Use the Laplace transform to solve the heat equation $$u_{x x}=u_{t}, x>0, t>0$$ subject to the given conditions.$$u(0, t)=u_{0}, \quad \varliminf_{x \rightarrow \infty} \frac{u(x, t)}{x}=u_{1}, \quad u(x, 0)=u_{1} x$$

Answer

**step1 Apply Laplace Transform to the Partial Differential Equation**

To begin solving the heat equation $$u_{xx} = u_t$$, we apply the Laplace transform with respect to the time variable $$t$$. We denote the Laplace transform of $$u(x, t)$$ as $$U(x, s)$$. The Laplace transform converts the partial differential equation into an ordinary differential equation in terms of the spatial variable $$x$$. We use the property $$L\{u_t\} = sU(x, s) - u(x, 0)$$ and $$L\{u_{xx}\} = \frac{\partial^2 U}{\partial x^2}$$. Substituting the initial condition $$u(x, 0) = u_1 x$$ into the transformed equation, we get the following ordinary differential equation:

$$L\{u_{xx}\} = L\{u_t\}$$

$$\frac{d^2 U(x, s)}{d x^2} = sU(x, s) - u_1 x$$

$$\frac{d^2 U(x, s)}{d x^2} - sU(x, s) = -u_1 x$$

**step2 Solve the Ordinary Differential Equation**

The resulting ordinary differential equation is a second-order linear non-homogeneous equation.
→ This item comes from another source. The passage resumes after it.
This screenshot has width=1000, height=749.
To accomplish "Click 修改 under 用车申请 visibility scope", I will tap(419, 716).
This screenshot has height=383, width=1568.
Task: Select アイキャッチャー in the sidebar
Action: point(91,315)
We find the general solution by first solving the homogeneous part and then finding a particular solution. The characteristic equation for the homogeneous part $$U_{xx} - sU = 0$$ is $$m^2 - s = 0$$, which gives roots $$m = \pm\sqrt{s}$$. Thus, the homogeneous solution is $$U_h(x, s) = A e^{\sqrt{s} x} + B e^{-\sqrt{s} x}$$. For the particular solution, given the right-hand side is $$-u_1 x$$, we assume a polynomial form $$U_p(x, s) = Cx + D$$. Substituting this into the ODE yields the coefficients for the particular solution.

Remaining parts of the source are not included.